Answer

**step1** Understanding the problem

The problem asks us to find the product of three numbers: 8, 291, and 125. We are specifically instructed to do this by using a suitable rearrangement of the numbers to simplify the calculation.

**step2** Identifying suitable rearrangement

We observe the three numbers: 8, 291, and 125. Our goal is to find two numbers that, when multiplied, result in a simple number, ideally a multiple of 10, 100, or 1000. We know that multiplying 8 by 125 often yields a simple number. Let's perform this multiplication first.
The numbers 8 and 125 can be written in terms of their digits:
For 8: The ones place is 8.
For 125: The hundreds place is 1; The tens place is 2; The ones place is 5.
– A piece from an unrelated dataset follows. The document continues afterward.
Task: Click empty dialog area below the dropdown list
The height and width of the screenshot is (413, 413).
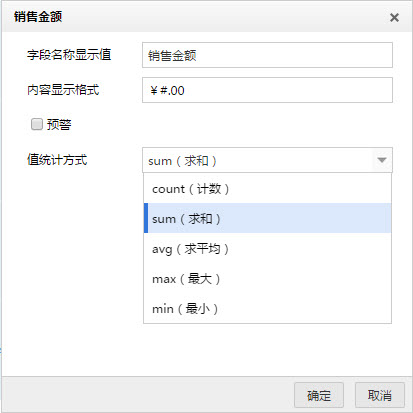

**step3** Performing the first multiplication

We will multiply 8 by 125.
$$8 \times 125$$
To make this easier, we can break down 125:
$$8 \times (100 + 20 + 5)$$
Now, distribute the 8:
$$ (8 \times 100) + (8 \times 20) + (8 \times 5) $$
$$ 800 + 160 + 40 $$
Adding these values:
$$ 800 + 160 = 960 $$
$$ 960 + 40 = 1000 $$
So, $$ 8 \times 125 = 1000 $$

**step4** Performing the second multiplication

Now we have simplified the problem to multiplying 1000 by the remaining number, 291.
$$ 1000 \times 291 $$
When multiplying by 1000, we simply append three zeros to the other number.
The number 291 can be decomposed as:
The hundreds place is 2; The tens place is 9; The ones place is 1.
$$ 1000 \times 291 = 291000 $$

**step5** Stating the final product

By suitable rearrangement and calculation, the product of 8 × 291 × 125 is 291000.